Give Me Liberty or Give Me Taxpayer Money

Clever libertarians don't just rail against government spending: They do something about it. Facebook investor Peter Thiel took $8 million from New York's pension fund — while setting himself up to avoid millions in taxes.

Clarium's strategy is to take advantage of supposed distortions in the market caused by government intervention. But the New York State Common Retirement Fund has intervened more directly in Thiel's fund, investing $8 million over the course of three months last spring — just in time for Clarium's holdings to crater from $7 billion to $2 billion. The market meltdown didn't help, but Clarium's stated strategy should have thrived in last year's environment, given the Bush administration's repeated attempts to prop up Wall Street. But perhaps it's a sneaky stratagem to bankrupt the government!

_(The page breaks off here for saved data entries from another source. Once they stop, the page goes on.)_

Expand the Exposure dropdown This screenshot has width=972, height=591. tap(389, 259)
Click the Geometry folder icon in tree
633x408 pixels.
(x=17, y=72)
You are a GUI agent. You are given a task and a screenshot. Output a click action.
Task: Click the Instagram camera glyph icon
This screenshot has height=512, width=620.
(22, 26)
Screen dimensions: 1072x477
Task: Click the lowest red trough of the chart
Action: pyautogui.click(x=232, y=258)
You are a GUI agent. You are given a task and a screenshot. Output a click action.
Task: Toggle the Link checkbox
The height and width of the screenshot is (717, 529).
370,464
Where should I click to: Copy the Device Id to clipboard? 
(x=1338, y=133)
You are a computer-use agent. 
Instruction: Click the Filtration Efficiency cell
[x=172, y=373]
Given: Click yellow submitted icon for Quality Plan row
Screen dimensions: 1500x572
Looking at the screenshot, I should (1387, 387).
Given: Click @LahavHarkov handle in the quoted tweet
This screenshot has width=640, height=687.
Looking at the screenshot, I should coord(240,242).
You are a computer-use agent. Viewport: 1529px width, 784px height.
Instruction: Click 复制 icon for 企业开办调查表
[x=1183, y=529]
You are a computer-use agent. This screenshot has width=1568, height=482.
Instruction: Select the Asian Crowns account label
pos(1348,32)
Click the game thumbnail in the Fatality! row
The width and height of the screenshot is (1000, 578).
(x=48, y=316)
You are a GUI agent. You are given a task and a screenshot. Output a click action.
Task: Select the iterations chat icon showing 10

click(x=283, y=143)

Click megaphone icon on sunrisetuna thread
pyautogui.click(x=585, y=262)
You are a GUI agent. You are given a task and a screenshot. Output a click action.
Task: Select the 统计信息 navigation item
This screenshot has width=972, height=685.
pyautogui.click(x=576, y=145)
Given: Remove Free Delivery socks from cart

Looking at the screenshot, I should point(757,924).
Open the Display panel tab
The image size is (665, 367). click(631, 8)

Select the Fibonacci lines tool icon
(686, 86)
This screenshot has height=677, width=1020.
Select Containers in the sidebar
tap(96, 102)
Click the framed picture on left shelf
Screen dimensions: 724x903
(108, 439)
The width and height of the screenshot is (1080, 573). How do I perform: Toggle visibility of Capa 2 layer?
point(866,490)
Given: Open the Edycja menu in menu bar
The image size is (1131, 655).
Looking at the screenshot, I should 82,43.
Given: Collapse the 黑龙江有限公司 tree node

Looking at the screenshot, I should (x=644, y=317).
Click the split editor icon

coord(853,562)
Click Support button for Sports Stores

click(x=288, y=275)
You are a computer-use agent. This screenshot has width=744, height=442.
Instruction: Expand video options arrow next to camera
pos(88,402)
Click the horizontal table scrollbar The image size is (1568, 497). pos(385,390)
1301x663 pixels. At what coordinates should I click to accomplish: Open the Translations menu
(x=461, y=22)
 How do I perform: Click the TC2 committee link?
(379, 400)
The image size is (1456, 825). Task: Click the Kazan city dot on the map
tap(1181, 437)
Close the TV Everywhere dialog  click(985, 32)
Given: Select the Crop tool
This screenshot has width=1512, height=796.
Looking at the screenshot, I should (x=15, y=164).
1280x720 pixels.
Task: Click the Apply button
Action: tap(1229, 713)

While mismanaging public money, Thiel has also made sure he won't be refilling the state till anytime soon. Thiel is actually far less rich than people think. (A Clarium insider tells us, for example, that there's no way he's a billionaire, as Forbes has reported.) His single best-performing investment is not Clarium, but rather his personal 5 percent stake in Facebook, which he purchased for $500,000 and is now conservatively worth $100 million. Sources at Facebook and Clarium confirm that Thiel holds his Facebook shares through a Roth IRA, which allows tax-free withdrawals on his retirement. He'll have paid at most $175,000 in taxes on that fortune. Getting the government out of one's pocketbook — it's every libertarian's dream!

And perfectly legal. Thiel believes neither death nor taxes are inevitable. (When he's not hacking the IRS code, he also funds longevity research.) The only downside? He might be too clever by half. When word gets to Washington of his tax maneuver, populist-rage-filled Congressmen may well call for an end to the Roth exemption. The taxman cometh.